The relevant standpoint being that of a Professor of useless shit. Still, there was a time when people like Veena Das or Gayatri Spivak or Dipshit Chuckrafuckoff were useful because they appeared Lefty but were actually no such thing. If they were able to emigrate to greener pastures, well and good.  

 Go quotes Said & Dipshit at the beginning of this chapter-

Without significant exception the universalizing discourses of modern Europe and the United States assume the silence, willing or otherwise, of the non-European world.

This wasn't the case. Europeans went to foreign countries and learned their languages from natives. They translated the classic works in those languages into their own tongues. Explorers used native guides. Plenty of talking occurred. Speaking generally, the 'emic' native's opinions were deferred to though at a certain point- e.g. with Sanskrit in Germany- European scholars went their own way because 'critical mass' had been achieved.  

There is incorporation; there is inclusion, there is direct rule, there is coercion.

Said's Egypt had a 'veiled protectorate' for about forty years. His Palestine was a British mandate for about thirty years. Plenty of dialogue occurred between 'natives' and the Imperial power.  

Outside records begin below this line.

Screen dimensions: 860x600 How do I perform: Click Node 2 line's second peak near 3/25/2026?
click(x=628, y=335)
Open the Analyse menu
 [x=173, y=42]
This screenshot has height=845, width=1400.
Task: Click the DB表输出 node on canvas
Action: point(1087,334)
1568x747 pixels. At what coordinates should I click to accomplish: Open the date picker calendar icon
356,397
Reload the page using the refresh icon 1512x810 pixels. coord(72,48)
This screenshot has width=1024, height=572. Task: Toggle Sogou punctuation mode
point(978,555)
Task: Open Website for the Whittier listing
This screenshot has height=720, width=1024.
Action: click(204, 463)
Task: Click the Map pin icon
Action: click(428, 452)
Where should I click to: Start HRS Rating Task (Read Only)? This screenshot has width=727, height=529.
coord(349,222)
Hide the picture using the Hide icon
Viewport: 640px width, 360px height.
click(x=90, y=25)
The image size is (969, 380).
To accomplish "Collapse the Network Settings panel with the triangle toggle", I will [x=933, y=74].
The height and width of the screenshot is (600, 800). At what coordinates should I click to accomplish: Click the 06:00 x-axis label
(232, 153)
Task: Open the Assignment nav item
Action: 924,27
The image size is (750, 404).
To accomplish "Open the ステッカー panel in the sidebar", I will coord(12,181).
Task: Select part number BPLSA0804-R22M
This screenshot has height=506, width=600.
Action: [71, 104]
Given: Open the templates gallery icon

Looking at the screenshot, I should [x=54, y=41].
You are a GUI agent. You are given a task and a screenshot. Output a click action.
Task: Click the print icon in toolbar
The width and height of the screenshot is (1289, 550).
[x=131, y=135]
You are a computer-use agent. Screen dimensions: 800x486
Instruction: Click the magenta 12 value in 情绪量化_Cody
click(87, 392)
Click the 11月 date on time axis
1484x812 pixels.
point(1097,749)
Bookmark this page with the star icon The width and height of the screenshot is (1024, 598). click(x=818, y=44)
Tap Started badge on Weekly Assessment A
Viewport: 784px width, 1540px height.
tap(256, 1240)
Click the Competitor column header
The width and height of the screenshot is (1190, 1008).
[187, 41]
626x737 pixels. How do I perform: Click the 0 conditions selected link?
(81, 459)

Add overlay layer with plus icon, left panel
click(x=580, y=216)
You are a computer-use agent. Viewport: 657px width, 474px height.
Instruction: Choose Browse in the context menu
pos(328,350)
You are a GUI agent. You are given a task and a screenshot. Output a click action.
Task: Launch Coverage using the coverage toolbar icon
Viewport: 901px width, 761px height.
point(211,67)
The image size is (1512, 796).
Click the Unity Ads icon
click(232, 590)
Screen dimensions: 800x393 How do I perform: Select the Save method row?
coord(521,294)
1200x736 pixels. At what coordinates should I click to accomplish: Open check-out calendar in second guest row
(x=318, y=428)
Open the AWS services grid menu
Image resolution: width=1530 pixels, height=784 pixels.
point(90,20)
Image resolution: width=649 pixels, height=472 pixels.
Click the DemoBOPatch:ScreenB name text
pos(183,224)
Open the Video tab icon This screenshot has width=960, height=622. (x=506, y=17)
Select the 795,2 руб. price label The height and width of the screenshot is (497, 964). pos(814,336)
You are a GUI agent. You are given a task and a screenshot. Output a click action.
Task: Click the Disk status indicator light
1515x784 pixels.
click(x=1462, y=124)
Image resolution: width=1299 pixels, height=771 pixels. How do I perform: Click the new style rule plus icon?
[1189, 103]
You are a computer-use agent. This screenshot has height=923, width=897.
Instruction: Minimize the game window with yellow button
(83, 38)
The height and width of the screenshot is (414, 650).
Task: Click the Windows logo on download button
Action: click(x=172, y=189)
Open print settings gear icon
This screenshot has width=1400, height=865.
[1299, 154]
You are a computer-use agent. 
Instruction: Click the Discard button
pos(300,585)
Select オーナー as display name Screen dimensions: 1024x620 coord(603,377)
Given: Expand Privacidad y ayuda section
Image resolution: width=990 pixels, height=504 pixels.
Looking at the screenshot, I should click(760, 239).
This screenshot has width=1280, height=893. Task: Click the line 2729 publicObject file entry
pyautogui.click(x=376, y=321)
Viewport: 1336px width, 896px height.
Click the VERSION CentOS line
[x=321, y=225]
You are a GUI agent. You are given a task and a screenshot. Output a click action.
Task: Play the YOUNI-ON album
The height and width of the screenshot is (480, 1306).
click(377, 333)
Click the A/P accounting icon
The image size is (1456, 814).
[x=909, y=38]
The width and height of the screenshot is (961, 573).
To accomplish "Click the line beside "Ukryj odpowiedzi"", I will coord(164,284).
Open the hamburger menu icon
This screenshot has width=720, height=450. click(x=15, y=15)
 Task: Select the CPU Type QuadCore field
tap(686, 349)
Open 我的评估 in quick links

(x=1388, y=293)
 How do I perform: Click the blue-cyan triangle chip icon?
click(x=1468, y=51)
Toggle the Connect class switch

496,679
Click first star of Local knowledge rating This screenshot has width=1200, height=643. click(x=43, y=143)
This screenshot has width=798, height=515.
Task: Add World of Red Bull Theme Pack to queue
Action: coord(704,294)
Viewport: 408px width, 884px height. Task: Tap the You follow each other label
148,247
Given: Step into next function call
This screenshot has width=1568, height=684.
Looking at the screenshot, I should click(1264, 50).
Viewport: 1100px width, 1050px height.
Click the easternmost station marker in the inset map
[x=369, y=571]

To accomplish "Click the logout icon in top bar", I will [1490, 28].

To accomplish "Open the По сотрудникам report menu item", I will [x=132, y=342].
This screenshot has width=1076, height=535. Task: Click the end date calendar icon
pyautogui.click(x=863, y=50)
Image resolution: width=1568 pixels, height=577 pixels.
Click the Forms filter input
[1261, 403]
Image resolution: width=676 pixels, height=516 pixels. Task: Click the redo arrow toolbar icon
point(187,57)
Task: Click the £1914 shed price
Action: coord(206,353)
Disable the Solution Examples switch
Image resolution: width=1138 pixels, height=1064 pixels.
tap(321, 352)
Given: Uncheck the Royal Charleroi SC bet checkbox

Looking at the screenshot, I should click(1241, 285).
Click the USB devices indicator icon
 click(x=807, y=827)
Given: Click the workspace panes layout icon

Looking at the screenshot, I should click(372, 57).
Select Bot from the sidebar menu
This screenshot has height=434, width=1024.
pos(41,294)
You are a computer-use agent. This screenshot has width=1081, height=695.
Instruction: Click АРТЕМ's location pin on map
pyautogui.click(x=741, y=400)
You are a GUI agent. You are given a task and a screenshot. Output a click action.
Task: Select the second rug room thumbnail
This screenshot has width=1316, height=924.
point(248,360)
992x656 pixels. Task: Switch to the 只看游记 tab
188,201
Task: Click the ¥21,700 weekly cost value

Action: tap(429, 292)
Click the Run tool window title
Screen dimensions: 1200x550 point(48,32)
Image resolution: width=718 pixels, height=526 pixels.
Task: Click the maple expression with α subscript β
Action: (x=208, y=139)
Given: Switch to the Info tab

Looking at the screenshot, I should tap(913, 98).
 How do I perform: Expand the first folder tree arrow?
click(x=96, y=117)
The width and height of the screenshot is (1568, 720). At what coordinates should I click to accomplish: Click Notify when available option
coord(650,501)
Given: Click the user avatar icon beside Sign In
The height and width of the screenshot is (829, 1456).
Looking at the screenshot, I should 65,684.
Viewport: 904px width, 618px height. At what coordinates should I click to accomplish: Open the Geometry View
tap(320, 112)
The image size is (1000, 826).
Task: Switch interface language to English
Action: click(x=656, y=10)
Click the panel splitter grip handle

But there is only infrequently an acknowledgement that the colonized people should be heard from, their ideas known. Edward Said, Culture and Imperialism, 

No. There was always an acknowledgment that the smarter or more influential natives be heard from and coopted as far as possible. Said studied Literature. He didn't know shit about History or Politics or Economics.  

For generations now, philosophers and thinkers who shape the nature of social science have produced theories that embrace the entirety of humanity.

Not in Europe where a clear distinction was made between 'Christendom' and the howling heathens found on other continents. Marx, it must be said, was influenced by the Chartist leader, Ernest Jones, who had been brought up in Germany. This led to his coming to think of his theory as having universal application. 

As we will know, these statements have been produced in relative, and sometimes absolute, ignorance of the majority of humankind—that is, those living in non-Western cultures. […]

Not in the London of Jones and Marx. If you wanted to know about India or Africa, you could find an Indian or an African in your neighborhood who could explain things to you.  

The everyday paradox of third-world social science is that we find these theories, in spite of their ignorance of ‘us’, eminently useful in understanding our societies?

Because, au fond, everything is about economics which features objective functions which can be maximized or minimized.  

What allowed the modern European sages to develop such clairvoyance with regard to societies of which they were empirically ignorant?

Mathematical economics and Statistics.  

Why cannot we, once again, return the gaze? Dipesh Chakrabarty, Provincializing Europe, 

Mahalanobis was Bengali, just like Dipshit. He set up the Indian Statistical Institute- the only 'third world' institution which was directly copied by a Western University. Plenty of smart Bengalis have 'returned the gaze' of the West- to the West's great profit. 

Julian Go's fundamental mistake is to think that 'Postcolonial thought is the intellectual equivalent of the anticolonial movements of the twentieth century that birthed it.

This isn't the case. Postcolonial thought was and is the thought of the people who took over the administration of the countries which ceased to be colonies. It has nothing to do with an academic availability cascade some Professors of useless shite used to gain intellectual affirmative action and thus a nice sinecure on a Western campus. 

 Hence the question: How might social theory survive the invasion?

Social theory turned to shit a long time ago. It became adversely selective of cretins who need to be able to gas on about how they are survivors of horrendous epistemic self-abuse and thus should be granted tenure by way of reparation.